DATA SHOWN Start Marker

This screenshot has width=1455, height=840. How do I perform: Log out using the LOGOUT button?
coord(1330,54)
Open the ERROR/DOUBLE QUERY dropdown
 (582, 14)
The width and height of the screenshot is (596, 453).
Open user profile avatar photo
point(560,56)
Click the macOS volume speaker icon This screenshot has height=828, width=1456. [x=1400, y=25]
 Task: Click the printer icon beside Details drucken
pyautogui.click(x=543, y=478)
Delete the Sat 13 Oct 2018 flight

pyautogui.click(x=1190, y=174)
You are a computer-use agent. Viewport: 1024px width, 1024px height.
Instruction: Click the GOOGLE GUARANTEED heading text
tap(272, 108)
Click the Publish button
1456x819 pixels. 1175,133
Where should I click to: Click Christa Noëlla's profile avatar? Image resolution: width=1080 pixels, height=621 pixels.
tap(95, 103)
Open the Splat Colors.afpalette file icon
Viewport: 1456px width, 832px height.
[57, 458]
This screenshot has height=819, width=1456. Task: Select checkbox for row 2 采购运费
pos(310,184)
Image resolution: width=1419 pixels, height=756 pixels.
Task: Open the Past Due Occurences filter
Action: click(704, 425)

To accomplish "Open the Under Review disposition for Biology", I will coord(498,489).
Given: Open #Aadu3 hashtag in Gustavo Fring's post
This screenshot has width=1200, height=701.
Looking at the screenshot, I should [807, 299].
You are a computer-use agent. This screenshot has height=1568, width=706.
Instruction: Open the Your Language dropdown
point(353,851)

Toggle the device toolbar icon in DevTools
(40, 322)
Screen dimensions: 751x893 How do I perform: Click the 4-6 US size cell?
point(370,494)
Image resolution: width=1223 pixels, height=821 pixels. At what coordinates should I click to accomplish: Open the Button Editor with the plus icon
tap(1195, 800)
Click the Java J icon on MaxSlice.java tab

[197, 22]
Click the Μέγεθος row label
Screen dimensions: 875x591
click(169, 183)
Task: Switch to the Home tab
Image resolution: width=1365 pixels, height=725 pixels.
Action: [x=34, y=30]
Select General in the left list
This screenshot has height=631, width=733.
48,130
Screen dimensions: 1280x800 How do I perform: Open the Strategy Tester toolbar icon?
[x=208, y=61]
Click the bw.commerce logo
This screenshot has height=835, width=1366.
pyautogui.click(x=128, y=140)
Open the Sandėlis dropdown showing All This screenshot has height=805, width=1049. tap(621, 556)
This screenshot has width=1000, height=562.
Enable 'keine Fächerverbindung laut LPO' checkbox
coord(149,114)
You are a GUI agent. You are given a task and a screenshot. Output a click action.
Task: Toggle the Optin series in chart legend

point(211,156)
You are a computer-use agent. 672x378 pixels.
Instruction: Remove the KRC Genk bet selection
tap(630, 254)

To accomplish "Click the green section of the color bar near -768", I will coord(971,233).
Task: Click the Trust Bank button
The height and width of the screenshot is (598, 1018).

DATA SHOWN End Marker

WORK TASK: The line above containing "Open user profile avatar photo", the line containing "This screenshot has width=1000, height=562.", and every line between them are to be transcribed exactly; no other line is wanted.

FINAL ANSWER:
Open user profile avatar photo
point(560,56)
Click the macOS volume speaker icon This screenshot has height=828, width=1456. [x=1400, y=25]
 Task: Click the printer icon beside Details drucken
pyautogui.click(x=543, y=478)
Delete the Sat 13 Oct 2018 flight

pyautogui.click(x=1190, y=174)
You are a computer-use agent. Viewport: 1024px width, 1024px height.
Instruction: Click the GOOGLE GUARANTEED heading text
tap(272, 108)
Click the Publish button
1456x819 pixels. 1175,133
Where should I click to: Click Christa Noëlla's profile avatar? Image resolution: width=1080 pixels, height=621 pixels.
tap(95, 103)
Open the Splat Colors.afpalette file icon
Viewport: 1456px width, 832px height.
[57, 458]
This screenshot has height=819, width=1456. Task: Select checkbox for row 2 采购运费
pos(310,184)
Image resolution: width=1419 pixels, height=756 pixels.
Task: Open the Past Due Occurences filter
Action: click(704, 425)

To accomplish "Open the Under Review disposition for Biology", I will coord(498,489).
Given: Open #Aadu3 hashtag in Gustavo Fring's post
This screenshot has width=1200, height=701.
Looking at the screenshot, I should [807, 299].
You are a computer-use agent. This screenshot has height=1568, width=706.
Instruction: Open the Your Language dropdown
point(353,851)

Toggle the device toolbar icon in DevTools
(40, 322)
Screen dimensions: 751x893 How do I perform: Click the 4-6 US size cell?
point(370,494)
Image resolution: width=1223 pixels, height=821 pixels. At what coordinates should I click to accomplish: Open the Button Editor with the plus icon
tap(1195, 800)
Click the Java J icon on MaxSlice.java tab

[197, 22]
Click the Μέγεθος row label
Screen dimensions: 875x591
click(169, 183)
Task: Switch to the Home tab
Image resolution: width=1365 pixels, height=725 pixels.
Action: [x=34, y=30]
Select General in the left list
This screenshot has height=631, width=733.
48,130
Screen dimensions: 1280x800 How do I perform: Open the Strategy Tester toolbar icon?
[x=208, y=61]
Click the bw.commerce logo
This screenshot has height=835, width=1366.
pyautogui.click(x=128, y=140)
Open the Sandėlis dropdown showing All This screenshot has height=805, width=1049. tap(621, 556)
This screenshot has width=1000, height=562.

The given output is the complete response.